PBS to delay third season of ‘Finding Your Roots’ following review of scandal
This week Henry Louis Gates Jr. once again found himself in the middle of another national teachable moment about race.
The first time, six years ago, seemed to end amicably enough over beers on the White House lawn in a summit with the new president, the Emmy Award-winning black Harvard professor and the white police officer whose arrest of Gates at his Cambridge home caused a national uproar over policing and race.
But in the wake of an internal PBS review released earlier this week that found Gates’ popular genealogical program “Finding Your Roots” improperly deleted mention of a slaveholding ancestor of actor Ben Affleck, scholars are urging once again for the nation to face its dark history.
“What’s most important is that we’re discussing this issue, which is why it’s important not to paper this over,” said Darnell Hunt, director of UCLA’s Ralph J. Bunche Center for African American Studies. “Just because Ben Affleck didn’t want his dirty little secret known doesn’t mean it shouldn’t be part of the discussion. We do ourselves a disservice by keeping that out of our ongoing national discussion about race.”
The PBS review made public on Wednesday afternoon found Gates, who hosts the program that examines the family trees of celebrities, inappropriately bowed to pressure from Affleck to make the actor’s genealogical past less controversial.
Gates and his fellow producers “violated PBS standards by failing to shield the creative and editorial process from improper influence, and by failing to inform PBS or WNET [the PBS member station where the program originates] of Mr. Affleck’s efforts to affect program content,” a summary of the review provided to the media on Wednesday stated.
The network announced that it was delaying the return of the show’s third season, which was already in production. Furthermore, PBS is postponing a decision altogether about a possible fourth season.
A return date for the third season of “Finding Your Roots” will not be set until PBS is assured the same mistake will not be repeated, said network officials. PBS ordered “corrective measures” for Season 3, which included hiring more researcher/fact-checking help and obtaining an independent genealogist to review programs for accuracy.
The network said a decision about a possible fourth season is being deferred until “confidence” has been restored in the program’s editorial integrity. One PBS executive not authorized to discuss the matter publicly believed that the uncertain fate of the fourth season is “a big slap” at Gates.

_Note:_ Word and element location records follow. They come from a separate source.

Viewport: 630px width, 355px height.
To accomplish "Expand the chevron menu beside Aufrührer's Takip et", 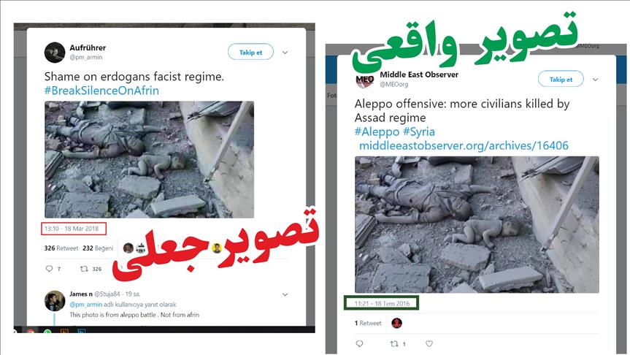I will [285, 53].
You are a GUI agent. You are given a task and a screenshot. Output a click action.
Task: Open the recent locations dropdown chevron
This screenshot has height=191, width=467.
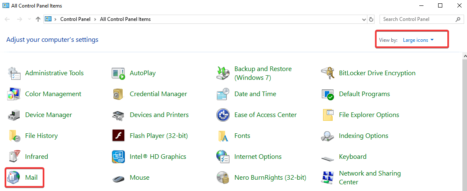click(29, 19)
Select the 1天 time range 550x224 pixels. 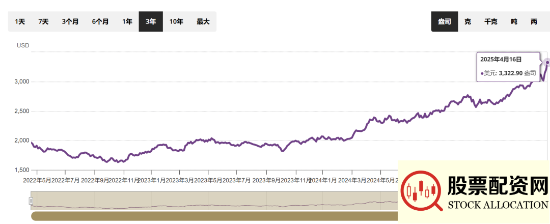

The network’s executives are not expected to make a decision on the fourth season until the spring of 2016. They will likely gauge viewer and member-station reaction before ordering an additional season.
That could hurt Gates, who issued an apology Wednesday, from an economic standpoint. Program suppliers typically want orders for as many episodes as possible, as advanced planning helps them get the most out of their budgets. Instead, he’ll have to gear up production again after a long hiatus. But even if “Finding Your Roots” goes away, Gates — the man behind the network’s award-winning 2013 historical series “The African Americans: Many Rivers to Cross” — is expected to continue making documentary programs for PBS, the executive noted.

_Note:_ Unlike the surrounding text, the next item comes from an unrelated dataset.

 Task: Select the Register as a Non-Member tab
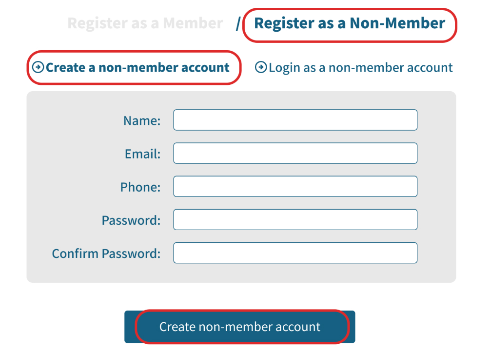point(350,23)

“Finding Your Roots” became embroiled in controversy earlier this year when hacked emails surfaced on WikiLeaks in which Gates lamented to a top Sony boss that Affleck was pushing for the PBS show to remove content about the slave owner in his family tree. The episode did not discuss the relative and focused on other members of Affleck’s family.
Affleck apologized in April for his role in the situation, saying, “I was embarrassed. The very thought [of such an ancestor] left a bad taste in my mouth.” The actor has not reacted publicly to PBS’ decision this week to delay Gates’ show or to deleting his episode from further airings.
Slavery is an issue the Gates program has confronted many times in its previous two seasons. Other prominent guests have had to face a direct and often uncomfortable link to America’s slaveholding past.
Last season, Gates presented New York Yankee Derek Jeter, CNN anchor Anderson Cooper and filmmaker Ken Burns with documentation that uncovered family members who owned slaves in past centuries.
“I know Ken was horrified to have a Confederate ancestor, and I go, ‘Aw, man, it’s OK,’” said Gates in an interview with The Times last year about the series. “Here I am a black man comforting white people about having a Confederate ancestor.
“We’re not judging anyone,” Gates added. “There were a lot of people that owned slaves. There were black people that owned slaves. And most of the people who didn’t own slaves didn’t own them not for any moral reasons but because they couldn’t afford them.”
Times staff writer Scott Collins contributed to this report.